== RECORDS PROVIDED ==

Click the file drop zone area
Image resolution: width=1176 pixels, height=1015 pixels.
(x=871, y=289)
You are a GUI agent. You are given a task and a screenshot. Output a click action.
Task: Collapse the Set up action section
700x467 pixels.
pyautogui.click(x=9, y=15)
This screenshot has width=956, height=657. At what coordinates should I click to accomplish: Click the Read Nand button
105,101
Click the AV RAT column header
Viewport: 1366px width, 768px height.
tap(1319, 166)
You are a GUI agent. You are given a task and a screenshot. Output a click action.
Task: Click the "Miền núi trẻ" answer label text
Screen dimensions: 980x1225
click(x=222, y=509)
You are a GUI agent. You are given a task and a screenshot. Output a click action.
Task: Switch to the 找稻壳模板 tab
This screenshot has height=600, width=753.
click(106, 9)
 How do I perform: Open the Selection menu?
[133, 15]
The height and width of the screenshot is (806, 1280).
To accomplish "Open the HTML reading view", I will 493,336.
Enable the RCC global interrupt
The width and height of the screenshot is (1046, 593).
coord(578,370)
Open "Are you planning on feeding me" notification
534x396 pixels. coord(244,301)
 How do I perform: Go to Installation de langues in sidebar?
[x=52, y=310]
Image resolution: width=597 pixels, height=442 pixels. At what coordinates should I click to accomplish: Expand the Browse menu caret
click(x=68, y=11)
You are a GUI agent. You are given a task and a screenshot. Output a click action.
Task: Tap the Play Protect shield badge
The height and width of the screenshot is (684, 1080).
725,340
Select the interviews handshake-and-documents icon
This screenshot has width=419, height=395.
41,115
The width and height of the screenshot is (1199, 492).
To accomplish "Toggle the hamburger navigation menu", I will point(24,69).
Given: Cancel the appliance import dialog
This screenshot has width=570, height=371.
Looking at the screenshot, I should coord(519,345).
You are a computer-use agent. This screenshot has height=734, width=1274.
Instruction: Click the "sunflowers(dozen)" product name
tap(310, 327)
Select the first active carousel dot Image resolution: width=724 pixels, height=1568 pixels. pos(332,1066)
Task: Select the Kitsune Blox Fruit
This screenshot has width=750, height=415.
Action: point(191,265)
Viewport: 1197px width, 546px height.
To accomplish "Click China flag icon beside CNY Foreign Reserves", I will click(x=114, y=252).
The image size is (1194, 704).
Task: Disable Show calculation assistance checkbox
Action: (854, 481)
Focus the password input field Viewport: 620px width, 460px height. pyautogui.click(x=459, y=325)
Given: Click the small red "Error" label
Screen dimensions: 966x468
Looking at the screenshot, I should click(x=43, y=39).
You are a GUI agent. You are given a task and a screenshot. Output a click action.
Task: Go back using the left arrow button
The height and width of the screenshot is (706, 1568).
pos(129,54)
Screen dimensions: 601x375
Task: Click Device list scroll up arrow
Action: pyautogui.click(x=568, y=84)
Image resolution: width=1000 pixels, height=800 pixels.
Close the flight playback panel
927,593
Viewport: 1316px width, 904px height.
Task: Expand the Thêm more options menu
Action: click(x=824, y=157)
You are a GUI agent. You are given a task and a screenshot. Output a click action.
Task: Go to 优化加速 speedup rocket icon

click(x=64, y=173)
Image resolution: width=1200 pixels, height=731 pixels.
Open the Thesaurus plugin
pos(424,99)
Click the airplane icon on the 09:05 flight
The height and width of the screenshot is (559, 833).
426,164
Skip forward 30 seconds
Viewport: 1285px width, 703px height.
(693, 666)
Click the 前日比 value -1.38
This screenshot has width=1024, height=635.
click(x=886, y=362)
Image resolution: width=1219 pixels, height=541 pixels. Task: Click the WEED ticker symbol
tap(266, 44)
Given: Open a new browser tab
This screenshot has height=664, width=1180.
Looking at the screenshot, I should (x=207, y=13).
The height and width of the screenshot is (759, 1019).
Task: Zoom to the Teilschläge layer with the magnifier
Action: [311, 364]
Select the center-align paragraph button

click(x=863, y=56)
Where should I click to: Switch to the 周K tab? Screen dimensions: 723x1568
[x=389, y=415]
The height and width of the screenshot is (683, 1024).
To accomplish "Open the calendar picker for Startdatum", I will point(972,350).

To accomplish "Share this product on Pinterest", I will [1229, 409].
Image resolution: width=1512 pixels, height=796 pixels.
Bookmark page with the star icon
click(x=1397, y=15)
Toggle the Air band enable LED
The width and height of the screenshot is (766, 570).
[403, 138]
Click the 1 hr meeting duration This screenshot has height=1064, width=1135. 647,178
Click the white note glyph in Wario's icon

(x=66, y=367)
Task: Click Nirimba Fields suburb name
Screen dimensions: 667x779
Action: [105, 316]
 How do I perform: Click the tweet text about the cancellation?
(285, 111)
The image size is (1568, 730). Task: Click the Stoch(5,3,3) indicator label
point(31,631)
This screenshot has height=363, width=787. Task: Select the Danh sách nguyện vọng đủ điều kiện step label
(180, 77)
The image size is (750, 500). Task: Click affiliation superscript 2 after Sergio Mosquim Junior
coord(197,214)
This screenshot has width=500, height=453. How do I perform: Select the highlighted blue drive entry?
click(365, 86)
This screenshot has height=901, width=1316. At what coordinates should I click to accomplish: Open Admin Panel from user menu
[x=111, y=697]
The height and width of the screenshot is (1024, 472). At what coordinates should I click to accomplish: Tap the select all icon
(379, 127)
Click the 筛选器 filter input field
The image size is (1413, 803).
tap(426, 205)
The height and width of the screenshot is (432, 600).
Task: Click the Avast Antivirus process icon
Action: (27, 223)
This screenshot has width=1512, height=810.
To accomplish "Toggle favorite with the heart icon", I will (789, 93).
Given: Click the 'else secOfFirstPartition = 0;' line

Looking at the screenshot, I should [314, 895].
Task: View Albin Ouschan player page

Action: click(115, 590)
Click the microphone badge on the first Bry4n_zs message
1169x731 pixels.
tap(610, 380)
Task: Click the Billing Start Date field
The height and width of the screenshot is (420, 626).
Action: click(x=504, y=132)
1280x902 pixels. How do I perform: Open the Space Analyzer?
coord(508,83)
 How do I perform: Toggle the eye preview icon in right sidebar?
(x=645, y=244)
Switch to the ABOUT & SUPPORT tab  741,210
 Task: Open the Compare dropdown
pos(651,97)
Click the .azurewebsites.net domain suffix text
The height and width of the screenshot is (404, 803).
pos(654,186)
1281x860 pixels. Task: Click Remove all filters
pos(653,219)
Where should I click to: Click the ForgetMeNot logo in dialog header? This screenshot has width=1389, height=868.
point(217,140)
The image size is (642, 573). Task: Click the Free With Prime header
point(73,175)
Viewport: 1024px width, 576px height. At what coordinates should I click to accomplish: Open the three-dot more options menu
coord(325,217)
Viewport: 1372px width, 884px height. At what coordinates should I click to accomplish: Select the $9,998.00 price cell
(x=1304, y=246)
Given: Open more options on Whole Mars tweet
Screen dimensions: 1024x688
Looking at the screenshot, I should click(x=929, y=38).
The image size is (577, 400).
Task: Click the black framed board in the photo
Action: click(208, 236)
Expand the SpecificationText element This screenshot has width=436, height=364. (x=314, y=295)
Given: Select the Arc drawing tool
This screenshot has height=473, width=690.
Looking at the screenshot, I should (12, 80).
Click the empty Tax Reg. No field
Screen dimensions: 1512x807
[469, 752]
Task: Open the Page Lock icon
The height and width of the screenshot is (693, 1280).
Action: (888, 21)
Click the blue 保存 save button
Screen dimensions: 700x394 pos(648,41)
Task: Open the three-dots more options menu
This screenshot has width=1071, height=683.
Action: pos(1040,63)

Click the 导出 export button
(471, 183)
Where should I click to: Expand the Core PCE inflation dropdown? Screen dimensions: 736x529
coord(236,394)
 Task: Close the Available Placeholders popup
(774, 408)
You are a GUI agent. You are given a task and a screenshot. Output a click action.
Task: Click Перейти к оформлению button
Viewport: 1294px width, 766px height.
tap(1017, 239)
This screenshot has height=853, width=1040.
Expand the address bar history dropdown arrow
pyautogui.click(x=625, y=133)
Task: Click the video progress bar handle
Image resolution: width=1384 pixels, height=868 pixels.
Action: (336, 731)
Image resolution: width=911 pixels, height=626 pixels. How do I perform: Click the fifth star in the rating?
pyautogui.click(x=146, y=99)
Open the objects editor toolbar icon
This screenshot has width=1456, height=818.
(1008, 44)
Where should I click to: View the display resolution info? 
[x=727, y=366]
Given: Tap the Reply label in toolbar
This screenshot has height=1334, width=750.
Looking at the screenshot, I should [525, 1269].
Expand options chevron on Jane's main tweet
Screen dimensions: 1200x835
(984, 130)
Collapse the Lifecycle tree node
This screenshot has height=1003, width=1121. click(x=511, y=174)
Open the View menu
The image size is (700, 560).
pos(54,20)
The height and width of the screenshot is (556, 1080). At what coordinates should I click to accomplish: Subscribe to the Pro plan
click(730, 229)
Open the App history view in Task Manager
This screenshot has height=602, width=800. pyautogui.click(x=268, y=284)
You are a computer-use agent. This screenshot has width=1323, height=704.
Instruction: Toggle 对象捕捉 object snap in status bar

===

■ **EXERCISE AIM**: An exact copy of the lines above between the line holding "Given: Cancel the appliance import dialog" and the line holding "Given: Open a new browser tab", inclusive, is the whole answer.

■ **FINISHED EXERCISE**:
Given: Cancel the appliance import dialog
This screenshot has width=570, height=371.
Looking at the screenshot, I should coord(519,345).
You are a computer-use agent. This screenshot has height=734, width=1274.
Instruction: Click the "sunflowers(dozen)" product name
tap(310, 327)
Select the first active carousel dot Image resolution: width=724 pixels, height=1568 pixels. pos(332,1066)
Task: Select the Kitsune Blox Fruit
This screenshot has width=750, height=415.
Action: point(191,265)
Viewport: 1197px width, 546px height.
To accomplish "Click China flag icon beside CNY Foreign Reserves", I will click(x=114, y=252).
The image size is (1194, 704).
Task: Disable Show calculation assistance checkbox
Action: (854, 481)
Focus the password input field Viewport: 620px width, 460px height. pyautogui.click(x=459, y=325)
Given: Click the small red "Error" label
Screen dimensions: 966x468
Looking at the screenshot, I should click(x=43, y=39).
You are a GUI agent. You are given a task and a screenshot. Output a click action.
Task: Go back using the left arrow button
The height and width of the screenshot is (706, 1568).
pos(129,54)
Screen dimensions: 601x375
Task: Click Device list scroll up arrow
Action: pyautogui.click(x=568, y=84)
Image resolution: width=1000 pixels, height=800 pixels.
Close the flight playback panel
927,593
Viewport: 1316px width, 904px height.
Task: Expand the Thêm more options menu
Action: click(x=824, y=157)
You are a GUI agent. You are given a task and a screenshot. Output a click action.
Task: Go to 优化加速 speedup rocket icon

click(x=64, y=173)
Image resolution: width=1200 pixels, height=731 pixels.
Open the Thesaurus plugin
pos(424,99)
Click the airplane icon on the 09:05 flight
The height and width of the screenshot is (559, 833).
426,164
Skip forward 30 seconds
Viewport: 1285px width, 703px height.
(693, 666)
Click the 前日比 value -1.38
This screenshot has width=1024, height=635.
click(x=886, y=362)
Image resolution: width=1219 pixels, height=541 pixels. Task: Click the WEED ticker symbol
tap(266, 44)
Given: Open a new browser tab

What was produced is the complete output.